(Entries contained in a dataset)
-- begin --
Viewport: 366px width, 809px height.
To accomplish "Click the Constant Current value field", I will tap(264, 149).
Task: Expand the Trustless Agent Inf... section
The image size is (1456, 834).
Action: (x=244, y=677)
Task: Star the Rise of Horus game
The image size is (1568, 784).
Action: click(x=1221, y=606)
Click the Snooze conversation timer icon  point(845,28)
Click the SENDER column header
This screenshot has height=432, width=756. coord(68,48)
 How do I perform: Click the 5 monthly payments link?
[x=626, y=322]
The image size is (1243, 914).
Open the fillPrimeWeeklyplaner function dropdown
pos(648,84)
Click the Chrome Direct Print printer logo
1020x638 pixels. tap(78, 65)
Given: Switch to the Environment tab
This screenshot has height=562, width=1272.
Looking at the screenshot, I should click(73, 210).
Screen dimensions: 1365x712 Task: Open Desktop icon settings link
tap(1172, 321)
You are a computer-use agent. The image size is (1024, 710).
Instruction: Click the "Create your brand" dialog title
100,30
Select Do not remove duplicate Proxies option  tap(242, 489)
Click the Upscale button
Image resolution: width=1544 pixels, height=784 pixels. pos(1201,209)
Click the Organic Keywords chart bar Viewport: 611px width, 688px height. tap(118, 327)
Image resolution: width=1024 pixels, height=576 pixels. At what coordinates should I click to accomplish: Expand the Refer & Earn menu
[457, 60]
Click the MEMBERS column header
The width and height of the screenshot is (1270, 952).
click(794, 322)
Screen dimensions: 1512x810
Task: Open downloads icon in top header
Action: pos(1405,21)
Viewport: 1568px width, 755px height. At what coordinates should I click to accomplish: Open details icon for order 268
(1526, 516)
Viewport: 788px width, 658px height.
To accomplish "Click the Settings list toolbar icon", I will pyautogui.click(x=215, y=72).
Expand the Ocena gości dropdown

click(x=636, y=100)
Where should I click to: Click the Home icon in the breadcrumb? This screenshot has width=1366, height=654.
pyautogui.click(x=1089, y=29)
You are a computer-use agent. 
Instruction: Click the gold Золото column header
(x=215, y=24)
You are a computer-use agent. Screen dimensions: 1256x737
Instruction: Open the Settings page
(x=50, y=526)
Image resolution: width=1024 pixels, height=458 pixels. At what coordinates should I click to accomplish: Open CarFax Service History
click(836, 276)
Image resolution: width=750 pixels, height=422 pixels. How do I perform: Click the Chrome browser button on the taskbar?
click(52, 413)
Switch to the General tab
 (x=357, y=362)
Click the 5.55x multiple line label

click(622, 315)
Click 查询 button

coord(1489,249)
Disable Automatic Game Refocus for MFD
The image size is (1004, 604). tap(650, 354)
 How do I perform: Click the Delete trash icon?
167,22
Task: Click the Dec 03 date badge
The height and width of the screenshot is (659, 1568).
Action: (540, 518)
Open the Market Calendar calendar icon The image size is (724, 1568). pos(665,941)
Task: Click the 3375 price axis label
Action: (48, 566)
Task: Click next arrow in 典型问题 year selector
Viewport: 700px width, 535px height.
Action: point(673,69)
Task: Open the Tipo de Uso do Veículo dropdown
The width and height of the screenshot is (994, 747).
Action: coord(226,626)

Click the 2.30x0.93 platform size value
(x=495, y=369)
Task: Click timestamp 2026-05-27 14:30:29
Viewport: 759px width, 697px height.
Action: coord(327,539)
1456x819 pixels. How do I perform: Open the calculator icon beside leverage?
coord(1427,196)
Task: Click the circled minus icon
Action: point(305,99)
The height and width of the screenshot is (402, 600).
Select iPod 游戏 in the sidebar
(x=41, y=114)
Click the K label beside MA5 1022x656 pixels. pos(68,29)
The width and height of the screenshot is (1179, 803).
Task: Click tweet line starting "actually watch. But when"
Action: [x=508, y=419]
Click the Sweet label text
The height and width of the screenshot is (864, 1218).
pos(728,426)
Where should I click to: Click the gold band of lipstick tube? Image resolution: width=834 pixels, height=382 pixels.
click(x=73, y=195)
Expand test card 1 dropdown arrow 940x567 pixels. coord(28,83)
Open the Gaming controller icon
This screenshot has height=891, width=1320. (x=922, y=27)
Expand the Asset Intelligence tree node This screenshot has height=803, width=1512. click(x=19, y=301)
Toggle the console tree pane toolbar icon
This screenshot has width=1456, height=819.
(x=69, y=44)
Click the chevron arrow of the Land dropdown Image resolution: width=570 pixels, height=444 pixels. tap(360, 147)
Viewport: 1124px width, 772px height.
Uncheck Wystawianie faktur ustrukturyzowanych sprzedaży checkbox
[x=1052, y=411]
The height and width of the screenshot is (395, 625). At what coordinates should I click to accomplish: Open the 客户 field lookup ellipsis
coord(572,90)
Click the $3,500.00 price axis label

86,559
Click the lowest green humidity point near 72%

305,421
-- end --
* **What you are asked to do**
Copy every one of these entries word for word, line for line.

* **Result below**
Viewport: 366px width, 809px height.
To accomplish "Click the Constant Current value field", I will tap(264, 149).
Task: Expand the Trustless Agent Inf... section
The image size is (1456, 834).
Action: (x=244, y=677)
Task: Star the Rise of Horus game
The image size is (1568, 784).
Action: click(x=1221, y=606)
Click the Snooze conversation timer icon  point(845,28)
Click the SENDER column header
This screenshot has height=432, width=756. coord(68,48)
 How do I perform: Click the 5 monthly payments link?
[x=626, y=322]
The image size is (1243, 914).
Open the fillPrimeWeeklyplaner function dropdown
pos(648,84)
Click the Chrome Direct Print printer logo
1020x638 pixels. tap(78, 65)
Given: Switch to the Environment tab
This screenshot has height=562, width=1272.
Looking at the screenshot, I should click(73, 210).
Screen dimensions: 1365x712 Task: Open Desktop icon settings link
tap(1172, 321)
You are a computer-use agent. The image size is (1024, 710).
Instruction: Click the "Create your brand" dialog title
100,30
Select Do not remove duplicate Proxies option  tap(242, 489)
Click the Upscale button
Image resolution: width=1544 pixels, height=784 pixels. pos(1201,209)
Click the Organic Keywords chart bar Viewport: 611px width, 688px height. tap(118, 327)
Image resolution: width=1024 pixels, height=576 pixels. At what coordinates should I click to accomplish: Expand the Refer & Earn menu
[457, 60]
Click the MEMBERS column header
The width and height of the screenshot is (1270, 952).
click(794, 322)
Screen dimensions: 1512x810
Task: Open downloads icon in top header
Action: pos(1405,21)
Viewport: 1568px width, 755px height. At what coordinates should I click to accomplish: Open details icon for order 268
(1526, 516)
Viewport: 788px width, 658px height.
To accomplish "Click the Settings list toolbar icon", I will pyautogui.click(x=215, y=72).
Expand the Ocena gości dropdown

click(x=636, y=100)
Where should I click to: Click the Home icon in the breadcrumb? This screenshot has width=1366, height=654.
pyautogui.click(x=1089, y=29)
You are a computer-use agent. 
Instruction: Click the gold Золото column header
(x=215, y=24)
You are a computer-use agent. Screen dimensions: 1256x737
Instruction: Open the Settings page
(x=50, y=526)
Image resolution: width=1024 pixels, height=458 pixels. At what coordinates should I click to accomplish: Open CarFax Service History
click(836, 276)
Image resolution: width=750 pixels, height=422 pixels. How do I perform: Click the Chrome browser button on the taskbar?
click(52, 413)
Switch to the General tab
 (x=357, y=362)
Click the 5.55x multiple line label

click(622, 315)
Click 查询 button

coord(1489,249)
Disable Automatic Game Refocus for MFD
The image size is (1004, 604). tap(650, 354)
 How do I perform: Click the Delete trash icon?
167,22
Task: Click the Dec 03 date badge
The height and width of the screenshot is (659, 1568).
Action: (540, 518)
Open the Market Calendar calendar icon The image size is (724, 1568). pos(665,941)
Task: Click the 3375 price axis label
Action: (48, 566)
Task: Click next arrow in 典型问题 year selector
Viewport: 700px width, 535px height.
Action: point(673,69)
Task: Open the Tipo de Uso do Veículo dropdown
The width and height of the screenshot is (994, 747).
Action: coord(226,626)

Click the 2.30x0.93 platform size value
(x=495, y=369)
Task: Click timestamp 2026-05-27 14:30:29
Viewport: 759px width, 697px height.
Action: coord(327,539)
1456x819 pixels. How do I perform: Open the calculator icon beside leverage?
coord(1427,196)
Task: Click the circled minus icon
Action: point(305,99)
The height and width of the screenshot is (402, 600).
Select iPod 游戏 in the sidebar
(x=41, y=114)
Click the K label beside MA5 1022x656 pixels. pos(68,29)
The width and height of the screenshot is (1179, 803).
Task: Click tweet line starting "actually watch. But when"
Action: [x=508, y=419]
Click the Sweet label text
The height and width of the screenshot is (864, 1218).
pos(728,426)
Where should I click to: Click the gold band of lipstick tube? Image resolution: width=834 pixels, height=382 pixels.
click(x=73, y=195)
Expand test card 1 dropdown arrow 940x567 pixels. coord(28,83)
Open the Gaming controller icon
This screenshot has height=891, width=1320. (x=922, y=27)
Expand the Asset Intelligence tree node This screenshot has height=803, width=1512. click(x=19, y=301)
Toggle the console tree pane toolbar icon
This screenshot has width=1456, height=819.
(x=69, y=44)
Click the chevron arrow of the Land dropdown Image resolution: width=570 pixels, height=444 pixels. tap(360, 147)
Viewport: 1124px width, 772px height.
Uncheck Wystawianie faktur ustrukturyzowanych sprzedaży checkbox
[x=1052, y=411]
The height and width of the screenshot is (395, 625). At what coordinates should I click to accomplish: Open the 客户 field lookup ellipsis
coord(572,90)
Click the $3,500.00 price axis label

86,559
Click the lowest green humidity point near 72%

305,421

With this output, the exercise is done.